* [Your instructions]: Word for word, reproduce every record in the listing below.

....................

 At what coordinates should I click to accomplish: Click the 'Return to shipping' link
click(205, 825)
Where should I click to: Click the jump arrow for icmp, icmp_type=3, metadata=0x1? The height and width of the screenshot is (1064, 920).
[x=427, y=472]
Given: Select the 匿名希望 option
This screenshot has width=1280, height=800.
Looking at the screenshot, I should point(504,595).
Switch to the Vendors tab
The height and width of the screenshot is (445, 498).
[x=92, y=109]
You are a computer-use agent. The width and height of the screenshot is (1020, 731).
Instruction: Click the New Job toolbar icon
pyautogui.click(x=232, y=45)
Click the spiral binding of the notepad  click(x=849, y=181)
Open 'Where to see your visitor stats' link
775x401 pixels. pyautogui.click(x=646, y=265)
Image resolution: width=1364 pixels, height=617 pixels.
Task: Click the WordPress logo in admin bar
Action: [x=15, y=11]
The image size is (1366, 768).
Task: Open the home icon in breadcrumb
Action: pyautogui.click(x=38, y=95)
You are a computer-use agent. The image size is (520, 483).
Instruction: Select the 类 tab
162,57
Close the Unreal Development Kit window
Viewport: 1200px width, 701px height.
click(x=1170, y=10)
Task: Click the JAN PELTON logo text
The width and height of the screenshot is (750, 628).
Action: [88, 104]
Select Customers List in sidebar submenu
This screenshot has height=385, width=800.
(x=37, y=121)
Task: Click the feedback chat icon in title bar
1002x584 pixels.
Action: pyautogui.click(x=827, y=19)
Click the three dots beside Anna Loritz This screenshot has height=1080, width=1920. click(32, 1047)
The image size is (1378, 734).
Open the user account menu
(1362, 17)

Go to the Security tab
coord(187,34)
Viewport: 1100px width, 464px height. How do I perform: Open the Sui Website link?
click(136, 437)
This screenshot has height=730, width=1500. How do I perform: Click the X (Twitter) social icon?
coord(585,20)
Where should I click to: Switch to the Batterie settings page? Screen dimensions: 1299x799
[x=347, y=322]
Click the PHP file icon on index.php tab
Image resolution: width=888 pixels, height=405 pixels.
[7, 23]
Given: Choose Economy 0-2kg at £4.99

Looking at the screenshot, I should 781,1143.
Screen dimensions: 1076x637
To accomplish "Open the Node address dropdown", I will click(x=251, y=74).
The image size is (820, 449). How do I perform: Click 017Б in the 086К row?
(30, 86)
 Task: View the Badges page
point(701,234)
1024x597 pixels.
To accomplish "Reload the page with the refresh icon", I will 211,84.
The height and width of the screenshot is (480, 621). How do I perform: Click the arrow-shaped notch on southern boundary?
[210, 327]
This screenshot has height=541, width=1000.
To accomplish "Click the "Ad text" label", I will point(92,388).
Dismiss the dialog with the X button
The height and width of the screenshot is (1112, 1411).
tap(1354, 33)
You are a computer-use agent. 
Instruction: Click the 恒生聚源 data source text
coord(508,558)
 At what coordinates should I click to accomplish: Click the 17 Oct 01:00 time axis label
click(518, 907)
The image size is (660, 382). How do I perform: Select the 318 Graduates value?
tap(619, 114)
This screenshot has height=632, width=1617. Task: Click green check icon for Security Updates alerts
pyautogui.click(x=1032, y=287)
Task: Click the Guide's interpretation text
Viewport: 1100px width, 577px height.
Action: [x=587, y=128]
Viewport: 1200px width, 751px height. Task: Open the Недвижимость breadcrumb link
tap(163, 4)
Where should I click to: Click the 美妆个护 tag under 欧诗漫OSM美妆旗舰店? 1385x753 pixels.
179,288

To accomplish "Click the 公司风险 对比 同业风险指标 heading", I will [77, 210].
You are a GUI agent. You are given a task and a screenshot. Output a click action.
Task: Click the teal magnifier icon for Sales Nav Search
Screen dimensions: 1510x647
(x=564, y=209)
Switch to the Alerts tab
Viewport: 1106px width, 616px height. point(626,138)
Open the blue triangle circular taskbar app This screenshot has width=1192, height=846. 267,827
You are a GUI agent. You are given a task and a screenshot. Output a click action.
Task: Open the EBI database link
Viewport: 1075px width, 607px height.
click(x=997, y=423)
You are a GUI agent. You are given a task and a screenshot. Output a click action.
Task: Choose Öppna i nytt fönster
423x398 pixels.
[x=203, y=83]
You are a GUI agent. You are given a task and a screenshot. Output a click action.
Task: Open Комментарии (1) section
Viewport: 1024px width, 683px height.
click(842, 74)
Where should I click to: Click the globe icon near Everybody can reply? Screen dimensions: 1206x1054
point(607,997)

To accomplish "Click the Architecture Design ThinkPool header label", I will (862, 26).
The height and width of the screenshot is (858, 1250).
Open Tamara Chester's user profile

....................

* [The answer]:
 At what coordinates should I click to accomplish: Click the 'Return to shipping' link
click(205, 825)
Where should I click to: Click the jump arrow for icmp, icmp_type=3, metadata=0x1? The height and width of the screenshot is (1064, 920).
[x=427, y=472]
Given: Select the 匿名希望 option
This screenshot has width=1280, height=800.
Looking at the screenshot, I should point(504,595).
Switch to the Vendors tab
The height and width of the screenshot is (445, 498).
[x=92, y=109]
You are a computer-use agent. The width and height of the screenshot is (1020, 731).
Instruction: Click the New Job toolbar icon
pyautogui.click(x=232, y=45)
Click the spiral binding of the notepad  click(x=849, y=181)
Open 'Where to see your visitor stats' link
775x401 pixels. pyautogui.click(x=646, y=265)
Image resolution: width=1364 pixels, height=617 pixels.
Task: Click the WordPress logo in admin bar
Action: [x=15, y=11]
The image size is (1366, 768).
Task: Open the home icon in breadcrumb
Action: pyautogui.click(x=38, y=95)
You are a computer-use agent. The image size is (520, 483).
Instruction: Select the 类 tab
162,57
Close the Unreal Development Kit window
Viewport: 1200px width, 701px height.
click(x=1170, y=10)
Task: Click the JAN PELTON logo text
The width and height of the screenshot is (750, 628).
Action: [88, 104]
Select Customers List in sidebar submenu
This screenshot has height=385, width=800.
(x=37, y=121)
Task: Click the feedback chat icon in title bar
1002x584 pixels.
Action: pyautogui.click(x=827, y=19)
Click the three dots beside Anna Loritz This screenshot has height=1080, width=1920. click(32, 1047)
The image size is (1378, 734).
Open the user account menu
(1362, 17)

Go to the Security tab
coord(187,34)
Viewport: 1100px width, 464px height. How do I perform: Open the Sui Website link?
click(136, 437)
This screenshot has height=730, width=1500. How do I perform: Click the X (Twitter) social icon?
coord(585,20)
Where should I click to: Switch to the Batterie settings page? Screen dimensions: 1299x799
[x=347, y=322]
Click the PHP file icon on index.php tab
Image resolution: width=888 pixels, height=405 pixels.
[7, 23]
Given: Choose Economy 0-2kg at £4.99

Looking at the screenshot, I should 781,1143.
Screen dimensions: 1076x637
To accomplish "Open the Node address dropdown", I will click(x=251, y=74).
The image size is (820, 449). How do I perform: Click 017Б in the 086К row?
(30, 86)
 Task: View the Badges page
point(701,234)
1024x597 pixels.
To accomplish "Reload the page with the refresh icon", I will 211,84.
The height and width of the screenshot is (480, 621). How do I perform: Click the arrow-shaped notch on southern boundary?
[210, 327]
This screenshot has height=541, width=1000.
To accomplish "Click the "Ad text" label", I will point(92,388).
Dismiss the dialog with the X button
The height and width of the screenshot is (1112, 1411).
tap(1354, 33)
You are a computer-use agent. 
Instruction: Click the 恒生聚源 data source text
coord(508,558)
 At what coordinates should I click to accomplish: Click the 17 Oct 01:00 time axis label
click(518, 907)
The image size is (660, 382). How do I perform: Select the 318 Graduates value?
tap(619, 114)
This screenshot has height=632, width=1617. Task: Click green check icon for Security Updates alerts
pyautogui.click(x=1032, y=287)
Task: Click the Guide's interpretation text
Viewport: 1100px width, 577px height.
Action: [x=587, y=128]
Viewport: 1200px width, 751px height. Task: Open the Недвижимость breadcrumb link
tap(163, 4)
Where should I click to: Click the 美妆个护 tag under 欧诗漫OSM美妆旗舰店? 1385x753 pixels.
179,288

To accomplish "Click the 公司风险 对比 同业风险指标 heading", I will [77, 210].
You are a GUI agent. You are given a task and a screenshot. Output a click action.
Task: Click the teal magnifier icon for Sales Nav Search
Screen dimensions: 1510x647
(x=564, y=209)
Switch to the Alerts tab
Viewport: 1106px width, 616px height. point(626,138)
Open the blue triangle circular taskbar app This screenshot has width=1192, height=846. 267,827
You are a GUI agent. You are given a task and a screenshot. Output a click action.
Task: Open the EBI database link
Viewport: 1075px width, 607px height.
click(x=997, y=423)
You are a GUI agent. You are given a task and a screenshot. Output a click action.
Task: Choose Öppna i nytt fönster
423x398 pixels.
[x=203, y=83]
You are a GUI agent. You are given a task and a screenshot. Output a click action.
Task: Open Комментарии (1) section
Viewport: 1024px width, 683px height.
click(842, 74)
Where should I click to: Click the globe icon near Everybody can reply? Screen dimensions: 1206x1054
point(607,997)

To accomplish "Click the Architecture Design ThinkPool header label", I will (862, 26).
The height and width of the screenshot is (858, 1250).
Open Tamara Chester's user profile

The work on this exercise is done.